Negli ultimi trent’anni, gli infermieri italiani hanno subito una perdita di reddito stimata in 14.000 euro. Dal 2001 al 2019, il salario reale della categoria è calato dell’1,52%, mentre rispetto agli anni ’90 la perdita è ancora più grave.
Secondo il rapporto della Fondazione Gimbe, gli stipendi degli infermieri italiani restano tra i più bassi in Europa. Nel 2022, la retribuzione annua lorda di un infermiere italiano era di 48.931 dollari a parità di potere d’acquisto, quasi 9.500 dollari in meno rispetto alla media OCSE.

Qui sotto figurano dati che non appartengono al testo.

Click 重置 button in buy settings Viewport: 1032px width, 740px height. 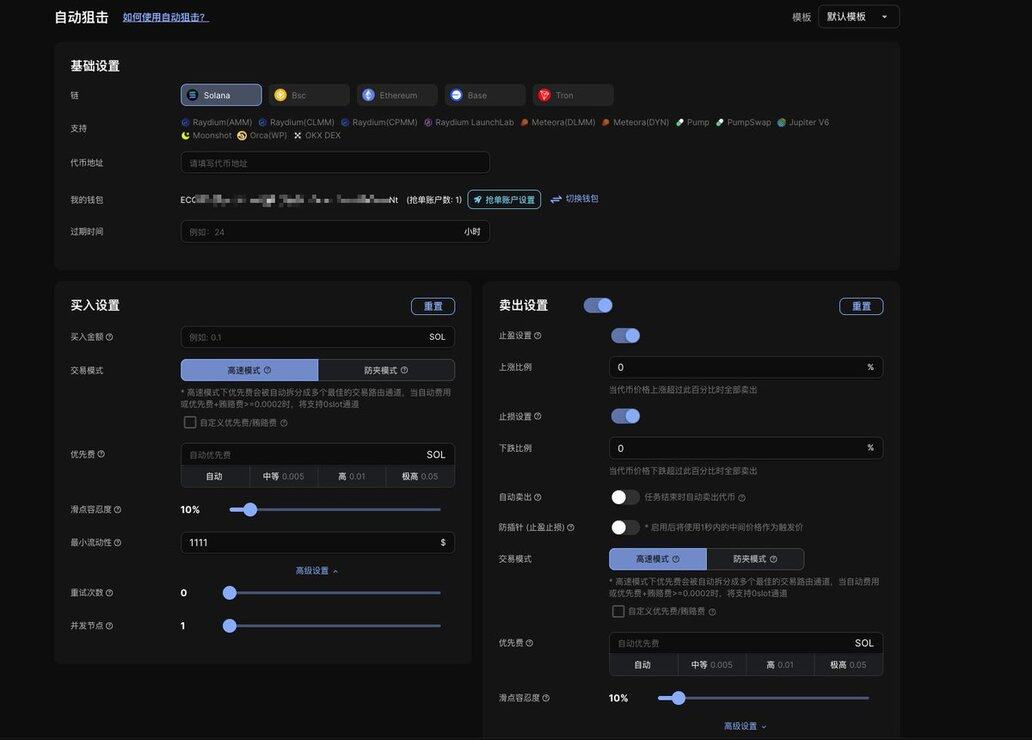click(432, 306)

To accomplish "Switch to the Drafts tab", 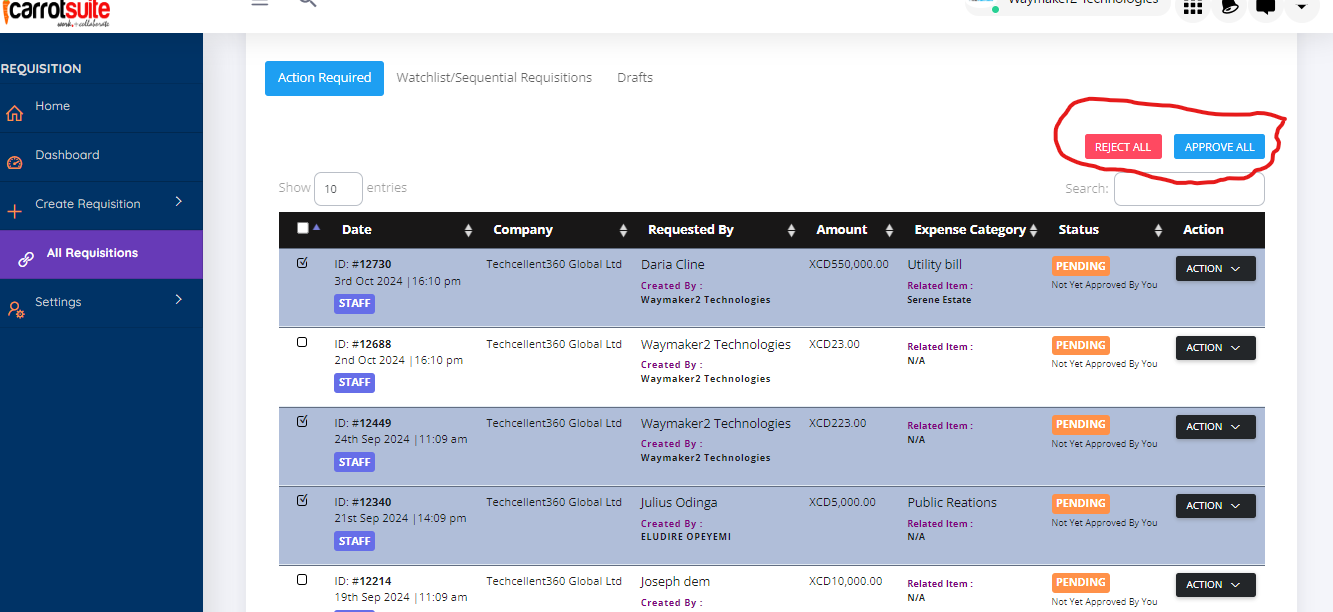I will pyautogui.click(x=635, y=78).
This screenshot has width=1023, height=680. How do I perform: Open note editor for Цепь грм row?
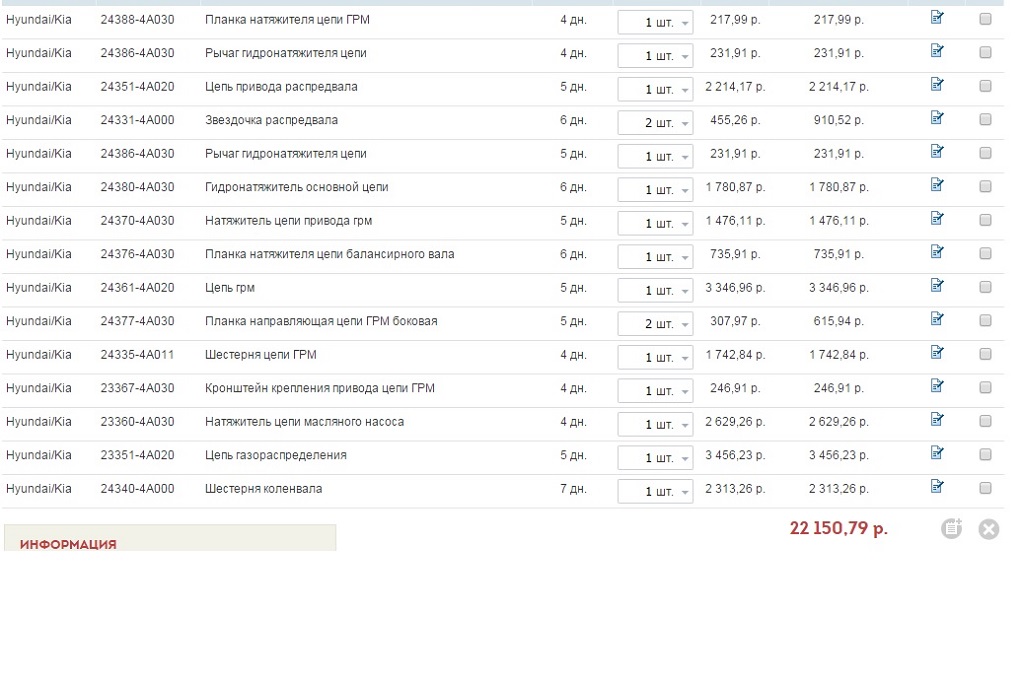point(937,286)
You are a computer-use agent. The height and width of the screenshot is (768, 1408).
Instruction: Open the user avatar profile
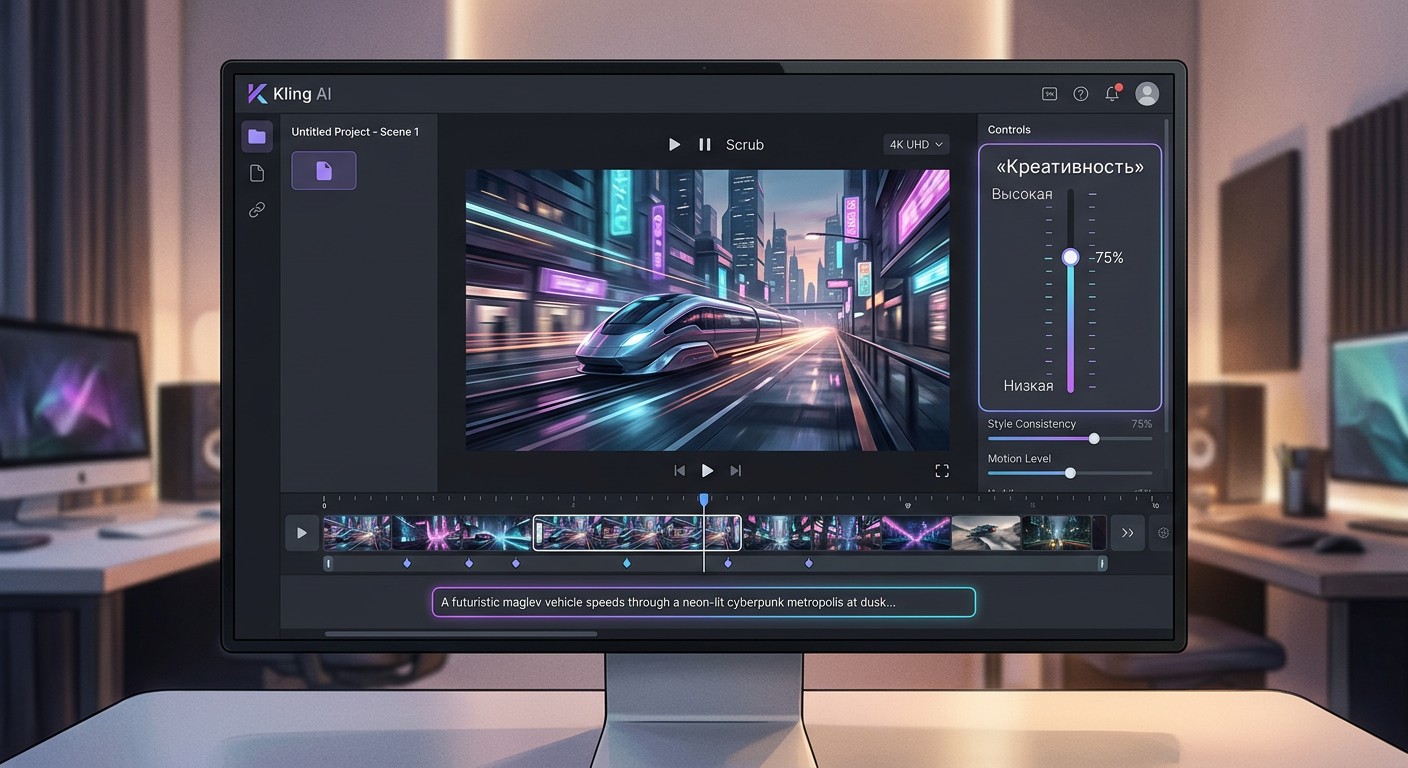coord(1148,94)
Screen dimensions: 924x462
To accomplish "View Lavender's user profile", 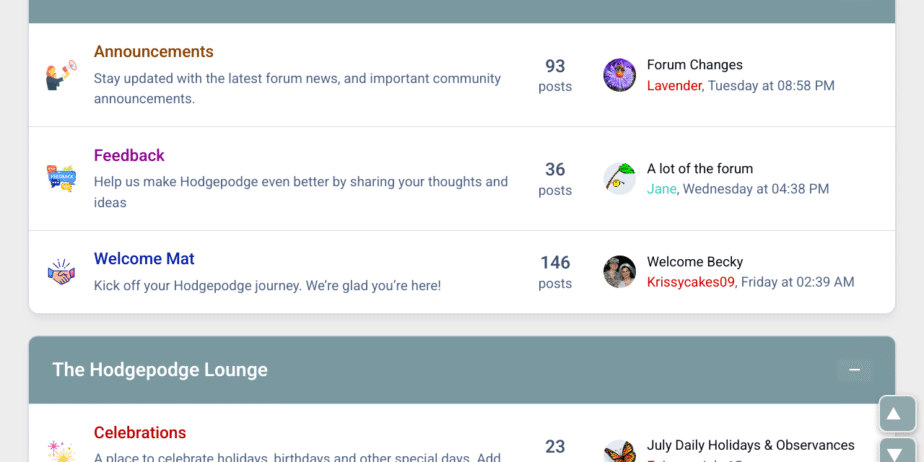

Il sindacato Nursind ha denunciato che questa erosione salariale è dovuta al mancato adeguamento all’inflazione e a nove anni di blocco delle contrattazioni. Inoltre, le risorse per gli infermieri sono state spalmate su tutto il comparto sanitario, riducendo ulteriormente l’impatto degli aumenti.
Di fronte a questa situazione, il Governo – tramite l’Aran – ha proposto un aumento di 172,70 euro lordi al mese per gli infermieri, distribuiti su 13 mensilità, pari a circa 2.245 euro annui. Tuttavia, questa cifra risulta insufficiente per colmare il gap accumulato negli anni.
Ecco come sono suddivisi gli aumenti:
• Stipendio tabellare: +135,00 euro/mese
• Indennità di specificità infermieristica: +15,66 euro/mese
• Indennità di pronto soccorso: +6,52 euro/mese
• Fondo risorse decentrate: +15,52 euro/mese
L’indennità di specificità infermieristica, attualmente di 72,79 euro mensili, vedrà un aumento di appena 5,22 euro nel 2024 e di 12,28 euro nel 2025. Solo dal 2026 si potrebbe arrivare a un incremento maggiore con il rinnovo del CCNL. Le risorse in proposito sono già state stanziate dalle Legge di Bilancio.
Molti professionisti ritengono questi aumenti inadeguati. A novembre 2024, migliaia di medici e infermieri hanno scioperato per chiedere stipendi più dignitosi e maggiori investimenti nella sanità. I sindacati denunciano che il fondo previsto dal Governo per il 2025 non basterà né per assunzioni né per veri aumenti salariali. E si oppongono al rinnovo del CCNL per il triennio 2022/2024 se non con ulteriori risorse, anticipandole dallo stanziamento per i rinnovi dei trienni successivi.
La ricerca della Fondazione Gimbe che mette in luce come gli infermieri italiani (lo stesso vale per i tecnici, ostetriche e ausiliari) abbiano perso 14.000 euro di potere d’acquisto negli ultimi 30 anni, mette a nudo l’inadeguatezza dell’offerta del Governo. Aumenti di appena 172 euro lordi al mese non farebbero certo la differenza. Un intervento del genere non basta per garantire stipendi adeguati a una professione essenziale per il sistema sanitario. Senza un piano concreto di rilancio, il rischio è quello di un esodo di massa e di un peggioramento dell’assistenza ai cittadini.